*** Data records ***

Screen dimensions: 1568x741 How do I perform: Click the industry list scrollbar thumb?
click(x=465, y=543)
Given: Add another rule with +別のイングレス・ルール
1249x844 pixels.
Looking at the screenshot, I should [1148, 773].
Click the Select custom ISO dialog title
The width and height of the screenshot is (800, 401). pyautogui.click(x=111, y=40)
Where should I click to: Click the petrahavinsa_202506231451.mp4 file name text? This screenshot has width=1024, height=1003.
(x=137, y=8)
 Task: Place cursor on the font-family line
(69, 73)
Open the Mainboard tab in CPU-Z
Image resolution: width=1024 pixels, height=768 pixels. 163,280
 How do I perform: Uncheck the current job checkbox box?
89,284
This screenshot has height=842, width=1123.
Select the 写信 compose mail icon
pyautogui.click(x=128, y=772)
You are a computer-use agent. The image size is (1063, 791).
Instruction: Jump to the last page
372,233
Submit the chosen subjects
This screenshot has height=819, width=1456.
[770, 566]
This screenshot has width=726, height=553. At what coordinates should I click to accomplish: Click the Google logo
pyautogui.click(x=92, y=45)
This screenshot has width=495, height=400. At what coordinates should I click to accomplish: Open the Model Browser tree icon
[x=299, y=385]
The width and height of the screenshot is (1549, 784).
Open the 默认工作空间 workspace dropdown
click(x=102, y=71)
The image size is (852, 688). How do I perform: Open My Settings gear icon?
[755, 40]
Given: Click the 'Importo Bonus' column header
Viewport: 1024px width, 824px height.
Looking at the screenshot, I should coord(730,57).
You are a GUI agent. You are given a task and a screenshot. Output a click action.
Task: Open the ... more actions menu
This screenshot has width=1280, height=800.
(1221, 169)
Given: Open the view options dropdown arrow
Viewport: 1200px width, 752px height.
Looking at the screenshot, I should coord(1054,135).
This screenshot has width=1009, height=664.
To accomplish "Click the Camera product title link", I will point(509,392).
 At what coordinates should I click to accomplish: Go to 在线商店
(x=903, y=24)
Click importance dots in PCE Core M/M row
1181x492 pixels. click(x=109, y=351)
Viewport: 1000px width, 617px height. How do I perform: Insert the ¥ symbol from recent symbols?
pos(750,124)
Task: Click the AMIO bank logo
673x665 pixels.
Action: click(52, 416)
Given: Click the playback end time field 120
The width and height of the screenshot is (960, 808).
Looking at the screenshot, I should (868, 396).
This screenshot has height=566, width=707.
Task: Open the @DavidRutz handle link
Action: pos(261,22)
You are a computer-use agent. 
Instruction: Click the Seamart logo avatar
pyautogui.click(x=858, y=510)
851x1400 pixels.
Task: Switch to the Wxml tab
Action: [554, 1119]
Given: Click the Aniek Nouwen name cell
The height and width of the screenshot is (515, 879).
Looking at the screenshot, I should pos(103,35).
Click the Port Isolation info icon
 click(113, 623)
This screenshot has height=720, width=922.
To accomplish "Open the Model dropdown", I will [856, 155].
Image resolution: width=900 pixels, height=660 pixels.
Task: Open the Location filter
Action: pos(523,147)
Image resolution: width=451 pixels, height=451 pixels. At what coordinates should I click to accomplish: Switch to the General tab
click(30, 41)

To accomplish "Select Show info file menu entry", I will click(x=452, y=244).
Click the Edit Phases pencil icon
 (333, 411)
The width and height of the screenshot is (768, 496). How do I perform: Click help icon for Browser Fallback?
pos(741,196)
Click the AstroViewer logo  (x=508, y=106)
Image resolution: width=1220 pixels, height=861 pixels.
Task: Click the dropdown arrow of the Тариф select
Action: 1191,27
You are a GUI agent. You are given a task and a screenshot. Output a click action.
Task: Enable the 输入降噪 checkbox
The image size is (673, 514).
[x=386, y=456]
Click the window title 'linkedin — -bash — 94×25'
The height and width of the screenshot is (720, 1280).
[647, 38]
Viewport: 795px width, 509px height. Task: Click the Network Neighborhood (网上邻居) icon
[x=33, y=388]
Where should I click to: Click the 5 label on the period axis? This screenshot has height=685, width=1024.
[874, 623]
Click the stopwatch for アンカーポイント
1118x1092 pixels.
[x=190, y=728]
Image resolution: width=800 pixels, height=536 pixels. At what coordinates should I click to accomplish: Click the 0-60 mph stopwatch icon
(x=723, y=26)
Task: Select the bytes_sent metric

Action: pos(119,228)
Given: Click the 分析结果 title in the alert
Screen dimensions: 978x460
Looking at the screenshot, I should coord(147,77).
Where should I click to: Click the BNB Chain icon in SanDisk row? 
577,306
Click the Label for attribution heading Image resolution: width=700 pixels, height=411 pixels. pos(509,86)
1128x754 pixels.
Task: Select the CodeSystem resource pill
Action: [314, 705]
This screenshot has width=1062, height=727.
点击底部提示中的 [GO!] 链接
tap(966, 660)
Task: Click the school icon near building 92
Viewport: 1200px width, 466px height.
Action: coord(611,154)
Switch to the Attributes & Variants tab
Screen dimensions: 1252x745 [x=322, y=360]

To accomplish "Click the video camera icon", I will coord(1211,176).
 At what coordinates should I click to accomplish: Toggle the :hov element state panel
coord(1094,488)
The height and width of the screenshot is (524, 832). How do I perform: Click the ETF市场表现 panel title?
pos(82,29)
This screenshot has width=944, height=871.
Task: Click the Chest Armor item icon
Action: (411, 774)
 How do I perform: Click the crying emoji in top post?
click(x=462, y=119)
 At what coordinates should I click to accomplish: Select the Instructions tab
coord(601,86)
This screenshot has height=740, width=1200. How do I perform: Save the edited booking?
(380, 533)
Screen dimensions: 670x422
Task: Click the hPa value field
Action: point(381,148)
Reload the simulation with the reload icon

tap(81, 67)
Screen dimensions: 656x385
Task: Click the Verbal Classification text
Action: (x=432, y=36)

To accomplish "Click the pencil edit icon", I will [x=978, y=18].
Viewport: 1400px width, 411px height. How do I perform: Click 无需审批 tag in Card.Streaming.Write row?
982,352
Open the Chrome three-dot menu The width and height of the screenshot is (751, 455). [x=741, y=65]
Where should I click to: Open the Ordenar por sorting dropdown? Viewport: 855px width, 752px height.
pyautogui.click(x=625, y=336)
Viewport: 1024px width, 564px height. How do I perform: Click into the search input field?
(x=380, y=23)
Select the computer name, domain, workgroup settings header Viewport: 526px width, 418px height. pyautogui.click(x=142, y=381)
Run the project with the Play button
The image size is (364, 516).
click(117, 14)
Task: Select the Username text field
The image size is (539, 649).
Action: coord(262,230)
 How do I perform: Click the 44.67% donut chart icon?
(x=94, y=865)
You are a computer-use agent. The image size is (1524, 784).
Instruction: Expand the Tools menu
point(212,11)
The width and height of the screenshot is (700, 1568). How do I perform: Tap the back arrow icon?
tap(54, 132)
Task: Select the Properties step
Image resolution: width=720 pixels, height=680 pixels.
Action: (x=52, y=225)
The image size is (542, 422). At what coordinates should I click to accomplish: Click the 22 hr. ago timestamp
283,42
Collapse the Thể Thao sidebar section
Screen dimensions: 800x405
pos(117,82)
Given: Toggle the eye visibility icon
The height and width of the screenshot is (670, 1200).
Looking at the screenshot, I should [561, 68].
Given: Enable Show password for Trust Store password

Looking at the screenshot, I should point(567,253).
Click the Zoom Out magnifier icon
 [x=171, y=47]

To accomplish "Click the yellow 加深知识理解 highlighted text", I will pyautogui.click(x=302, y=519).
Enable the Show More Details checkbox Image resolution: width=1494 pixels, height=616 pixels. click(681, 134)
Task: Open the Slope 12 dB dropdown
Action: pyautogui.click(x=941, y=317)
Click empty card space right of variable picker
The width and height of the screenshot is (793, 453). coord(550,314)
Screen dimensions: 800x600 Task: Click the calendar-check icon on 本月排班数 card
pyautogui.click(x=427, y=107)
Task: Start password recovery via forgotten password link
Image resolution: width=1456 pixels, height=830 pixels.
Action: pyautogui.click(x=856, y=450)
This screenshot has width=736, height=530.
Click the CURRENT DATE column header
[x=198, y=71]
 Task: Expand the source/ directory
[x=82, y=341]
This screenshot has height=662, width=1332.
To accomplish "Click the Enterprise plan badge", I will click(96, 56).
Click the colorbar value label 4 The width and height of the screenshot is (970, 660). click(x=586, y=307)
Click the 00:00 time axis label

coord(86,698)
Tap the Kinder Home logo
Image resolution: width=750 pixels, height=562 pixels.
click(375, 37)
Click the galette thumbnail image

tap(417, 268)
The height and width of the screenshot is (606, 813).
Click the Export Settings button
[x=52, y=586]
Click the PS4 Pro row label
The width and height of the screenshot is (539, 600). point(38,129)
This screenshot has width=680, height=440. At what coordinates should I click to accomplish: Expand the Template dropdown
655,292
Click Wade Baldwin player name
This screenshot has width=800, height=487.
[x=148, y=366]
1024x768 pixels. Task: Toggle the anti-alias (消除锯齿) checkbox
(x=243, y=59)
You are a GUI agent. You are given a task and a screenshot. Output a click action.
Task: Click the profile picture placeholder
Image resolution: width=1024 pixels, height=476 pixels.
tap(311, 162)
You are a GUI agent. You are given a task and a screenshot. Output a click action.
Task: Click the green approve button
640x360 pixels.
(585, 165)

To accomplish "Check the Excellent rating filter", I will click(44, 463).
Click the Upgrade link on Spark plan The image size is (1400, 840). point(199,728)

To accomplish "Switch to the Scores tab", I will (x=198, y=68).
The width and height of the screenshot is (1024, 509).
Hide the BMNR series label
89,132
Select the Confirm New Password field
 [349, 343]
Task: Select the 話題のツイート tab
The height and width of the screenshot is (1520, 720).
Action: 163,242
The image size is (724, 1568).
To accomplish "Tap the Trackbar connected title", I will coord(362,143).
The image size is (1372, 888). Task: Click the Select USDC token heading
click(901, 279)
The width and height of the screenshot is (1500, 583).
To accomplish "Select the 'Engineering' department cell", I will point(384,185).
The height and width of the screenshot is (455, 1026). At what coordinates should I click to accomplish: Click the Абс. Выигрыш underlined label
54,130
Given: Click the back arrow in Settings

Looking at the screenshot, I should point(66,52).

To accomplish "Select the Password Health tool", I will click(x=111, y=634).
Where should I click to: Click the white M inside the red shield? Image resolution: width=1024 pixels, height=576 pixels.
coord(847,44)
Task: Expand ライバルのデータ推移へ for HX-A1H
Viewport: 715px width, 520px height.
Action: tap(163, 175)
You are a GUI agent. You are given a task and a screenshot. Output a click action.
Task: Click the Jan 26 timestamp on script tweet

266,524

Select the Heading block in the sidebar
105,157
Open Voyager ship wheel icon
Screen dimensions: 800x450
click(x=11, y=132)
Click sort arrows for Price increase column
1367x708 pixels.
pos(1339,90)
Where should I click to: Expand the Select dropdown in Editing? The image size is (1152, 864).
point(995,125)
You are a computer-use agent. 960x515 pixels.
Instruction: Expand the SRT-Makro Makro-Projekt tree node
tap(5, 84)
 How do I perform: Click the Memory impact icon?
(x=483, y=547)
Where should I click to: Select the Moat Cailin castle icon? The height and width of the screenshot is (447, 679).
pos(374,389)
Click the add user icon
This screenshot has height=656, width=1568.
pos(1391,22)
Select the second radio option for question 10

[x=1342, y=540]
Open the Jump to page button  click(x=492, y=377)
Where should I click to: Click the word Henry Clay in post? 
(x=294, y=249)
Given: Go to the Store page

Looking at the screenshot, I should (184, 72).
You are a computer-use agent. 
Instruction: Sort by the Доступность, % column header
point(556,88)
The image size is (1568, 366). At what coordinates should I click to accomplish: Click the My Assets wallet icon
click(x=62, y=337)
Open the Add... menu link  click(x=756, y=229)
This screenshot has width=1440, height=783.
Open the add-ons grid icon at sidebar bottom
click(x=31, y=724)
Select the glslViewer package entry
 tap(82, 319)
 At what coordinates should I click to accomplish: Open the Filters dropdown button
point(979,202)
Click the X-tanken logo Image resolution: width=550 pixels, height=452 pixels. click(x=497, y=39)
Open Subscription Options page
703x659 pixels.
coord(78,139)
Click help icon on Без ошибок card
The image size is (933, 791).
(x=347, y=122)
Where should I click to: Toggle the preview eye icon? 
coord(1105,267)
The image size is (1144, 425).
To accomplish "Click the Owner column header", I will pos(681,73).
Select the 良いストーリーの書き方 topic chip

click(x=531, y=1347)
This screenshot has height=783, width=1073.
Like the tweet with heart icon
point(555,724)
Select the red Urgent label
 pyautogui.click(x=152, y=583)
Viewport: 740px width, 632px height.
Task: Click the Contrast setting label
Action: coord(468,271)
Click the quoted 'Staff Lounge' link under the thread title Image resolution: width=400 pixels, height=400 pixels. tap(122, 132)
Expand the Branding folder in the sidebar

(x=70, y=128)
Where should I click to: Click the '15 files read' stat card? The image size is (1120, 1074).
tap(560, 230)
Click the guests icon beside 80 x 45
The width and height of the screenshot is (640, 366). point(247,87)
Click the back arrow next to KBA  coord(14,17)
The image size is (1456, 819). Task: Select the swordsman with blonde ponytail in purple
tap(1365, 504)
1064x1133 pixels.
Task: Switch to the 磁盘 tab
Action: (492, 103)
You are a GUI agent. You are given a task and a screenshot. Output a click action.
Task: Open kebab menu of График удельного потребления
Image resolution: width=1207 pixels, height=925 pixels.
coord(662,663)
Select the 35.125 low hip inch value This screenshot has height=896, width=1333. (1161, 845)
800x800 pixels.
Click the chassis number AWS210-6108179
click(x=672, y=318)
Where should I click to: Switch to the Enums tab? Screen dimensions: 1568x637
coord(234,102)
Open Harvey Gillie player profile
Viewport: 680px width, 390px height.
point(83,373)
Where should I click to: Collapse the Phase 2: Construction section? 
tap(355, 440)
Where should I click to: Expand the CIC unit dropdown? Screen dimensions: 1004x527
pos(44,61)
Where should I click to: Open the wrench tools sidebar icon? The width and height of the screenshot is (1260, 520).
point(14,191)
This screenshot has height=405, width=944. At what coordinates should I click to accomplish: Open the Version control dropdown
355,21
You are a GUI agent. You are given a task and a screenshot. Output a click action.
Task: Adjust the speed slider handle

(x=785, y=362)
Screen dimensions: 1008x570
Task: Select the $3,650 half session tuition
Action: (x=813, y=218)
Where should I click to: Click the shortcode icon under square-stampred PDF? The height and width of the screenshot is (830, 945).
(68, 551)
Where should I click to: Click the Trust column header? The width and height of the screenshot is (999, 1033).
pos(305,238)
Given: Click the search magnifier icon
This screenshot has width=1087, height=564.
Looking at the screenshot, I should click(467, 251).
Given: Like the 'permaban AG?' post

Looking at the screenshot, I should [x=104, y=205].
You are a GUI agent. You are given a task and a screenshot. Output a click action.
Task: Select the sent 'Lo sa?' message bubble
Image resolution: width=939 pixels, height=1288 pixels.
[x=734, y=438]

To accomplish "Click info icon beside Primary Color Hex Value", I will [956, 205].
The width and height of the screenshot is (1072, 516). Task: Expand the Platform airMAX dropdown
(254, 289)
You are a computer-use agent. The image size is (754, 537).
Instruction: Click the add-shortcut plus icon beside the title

***

To do
Every line of the entries that includes "plan" must be copied into the answer.

Result of the exercise
To accomplish "Click the Enterprise plan badge", I will click(96, 56).
Click the Upgrade link on Spark plan The image size is (1400, 840). point(199,728)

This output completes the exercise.